▶ What you should do
How many lines in the rows below contain the string "return"? Matching is case-sensitive; reply with the number alone.

BEGIN Records to use

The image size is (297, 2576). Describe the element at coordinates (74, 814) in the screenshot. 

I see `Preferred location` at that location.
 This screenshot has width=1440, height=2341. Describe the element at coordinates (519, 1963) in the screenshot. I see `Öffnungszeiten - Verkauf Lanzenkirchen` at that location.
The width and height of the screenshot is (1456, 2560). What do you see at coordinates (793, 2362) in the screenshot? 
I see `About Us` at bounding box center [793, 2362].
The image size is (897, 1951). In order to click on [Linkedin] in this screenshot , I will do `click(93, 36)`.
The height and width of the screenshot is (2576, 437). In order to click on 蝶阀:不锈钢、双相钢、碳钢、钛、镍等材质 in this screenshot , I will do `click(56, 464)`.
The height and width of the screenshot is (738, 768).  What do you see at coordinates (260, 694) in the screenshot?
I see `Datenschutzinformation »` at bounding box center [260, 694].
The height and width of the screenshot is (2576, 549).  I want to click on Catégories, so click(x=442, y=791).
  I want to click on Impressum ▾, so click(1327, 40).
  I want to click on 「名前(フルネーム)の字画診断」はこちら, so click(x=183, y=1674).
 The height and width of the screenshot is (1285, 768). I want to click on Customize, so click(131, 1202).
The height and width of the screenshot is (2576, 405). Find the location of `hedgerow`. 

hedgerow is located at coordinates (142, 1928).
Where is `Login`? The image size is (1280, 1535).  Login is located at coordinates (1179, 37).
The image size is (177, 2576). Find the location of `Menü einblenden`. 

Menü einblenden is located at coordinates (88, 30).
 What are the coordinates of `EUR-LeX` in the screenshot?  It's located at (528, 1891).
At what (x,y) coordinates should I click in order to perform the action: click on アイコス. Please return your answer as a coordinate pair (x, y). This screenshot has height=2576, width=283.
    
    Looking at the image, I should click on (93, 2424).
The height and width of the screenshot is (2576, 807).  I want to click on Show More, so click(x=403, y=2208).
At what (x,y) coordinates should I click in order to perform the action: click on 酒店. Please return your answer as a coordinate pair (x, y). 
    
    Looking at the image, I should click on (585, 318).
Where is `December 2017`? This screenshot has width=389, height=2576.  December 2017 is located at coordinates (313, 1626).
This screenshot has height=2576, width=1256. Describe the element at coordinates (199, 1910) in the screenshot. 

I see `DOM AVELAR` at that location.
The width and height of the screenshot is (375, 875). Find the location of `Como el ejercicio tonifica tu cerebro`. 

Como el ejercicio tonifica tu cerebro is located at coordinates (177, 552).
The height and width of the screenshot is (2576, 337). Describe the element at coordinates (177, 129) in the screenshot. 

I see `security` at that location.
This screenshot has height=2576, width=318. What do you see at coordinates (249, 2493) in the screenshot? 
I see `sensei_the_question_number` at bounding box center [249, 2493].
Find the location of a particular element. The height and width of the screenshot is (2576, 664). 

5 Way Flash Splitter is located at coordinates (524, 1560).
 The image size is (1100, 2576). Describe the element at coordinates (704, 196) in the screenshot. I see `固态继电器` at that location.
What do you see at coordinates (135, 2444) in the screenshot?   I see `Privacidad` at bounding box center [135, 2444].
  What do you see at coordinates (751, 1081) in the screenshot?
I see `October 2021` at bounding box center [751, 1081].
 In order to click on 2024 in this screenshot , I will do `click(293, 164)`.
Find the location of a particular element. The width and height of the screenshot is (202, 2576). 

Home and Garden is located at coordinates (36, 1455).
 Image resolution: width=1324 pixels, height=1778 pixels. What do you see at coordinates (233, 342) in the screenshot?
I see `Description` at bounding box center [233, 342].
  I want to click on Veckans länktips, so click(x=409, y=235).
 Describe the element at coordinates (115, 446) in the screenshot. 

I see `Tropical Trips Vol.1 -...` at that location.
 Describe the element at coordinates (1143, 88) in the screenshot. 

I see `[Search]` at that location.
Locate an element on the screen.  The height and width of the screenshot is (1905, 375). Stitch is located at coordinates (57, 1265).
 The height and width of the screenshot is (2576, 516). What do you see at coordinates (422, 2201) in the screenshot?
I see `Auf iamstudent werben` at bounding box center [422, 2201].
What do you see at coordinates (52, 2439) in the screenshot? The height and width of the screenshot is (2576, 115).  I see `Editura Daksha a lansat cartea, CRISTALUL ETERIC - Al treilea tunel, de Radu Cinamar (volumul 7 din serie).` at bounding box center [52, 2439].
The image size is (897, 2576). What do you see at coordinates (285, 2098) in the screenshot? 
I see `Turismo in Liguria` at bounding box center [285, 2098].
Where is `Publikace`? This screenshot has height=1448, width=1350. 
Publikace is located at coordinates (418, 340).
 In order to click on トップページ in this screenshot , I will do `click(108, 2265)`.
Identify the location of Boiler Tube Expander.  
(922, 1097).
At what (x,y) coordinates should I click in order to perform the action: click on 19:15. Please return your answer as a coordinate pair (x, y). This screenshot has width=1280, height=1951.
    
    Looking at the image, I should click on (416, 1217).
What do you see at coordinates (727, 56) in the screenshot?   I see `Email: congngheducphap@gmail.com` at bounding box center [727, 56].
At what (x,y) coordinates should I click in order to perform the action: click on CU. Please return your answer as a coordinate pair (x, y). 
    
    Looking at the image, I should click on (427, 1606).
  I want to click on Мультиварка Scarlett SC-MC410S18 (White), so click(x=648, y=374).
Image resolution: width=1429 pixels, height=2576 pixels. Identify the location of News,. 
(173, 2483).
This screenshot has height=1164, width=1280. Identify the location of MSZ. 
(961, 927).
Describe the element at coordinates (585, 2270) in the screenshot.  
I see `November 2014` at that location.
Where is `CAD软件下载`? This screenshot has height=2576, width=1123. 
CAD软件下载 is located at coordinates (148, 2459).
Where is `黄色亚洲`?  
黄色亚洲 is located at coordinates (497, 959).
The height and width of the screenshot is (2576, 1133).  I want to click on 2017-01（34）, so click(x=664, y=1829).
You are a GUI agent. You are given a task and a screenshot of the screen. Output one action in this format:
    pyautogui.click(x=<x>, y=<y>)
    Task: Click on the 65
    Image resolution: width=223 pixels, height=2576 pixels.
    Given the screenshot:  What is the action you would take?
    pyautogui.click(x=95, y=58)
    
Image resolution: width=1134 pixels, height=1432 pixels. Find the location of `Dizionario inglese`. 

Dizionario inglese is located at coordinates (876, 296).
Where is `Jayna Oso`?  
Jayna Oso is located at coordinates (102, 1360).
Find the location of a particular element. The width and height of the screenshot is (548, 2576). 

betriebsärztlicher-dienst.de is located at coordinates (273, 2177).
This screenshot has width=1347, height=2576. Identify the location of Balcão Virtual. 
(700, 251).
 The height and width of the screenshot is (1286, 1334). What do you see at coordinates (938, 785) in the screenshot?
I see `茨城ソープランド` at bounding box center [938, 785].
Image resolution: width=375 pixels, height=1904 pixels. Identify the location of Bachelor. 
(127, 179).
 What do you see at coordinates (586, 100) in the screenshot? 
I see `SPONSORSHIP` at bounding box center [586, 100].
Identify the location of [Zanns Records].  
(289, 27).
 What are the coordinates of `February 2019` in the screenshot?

END Records to use

▶ Task result
4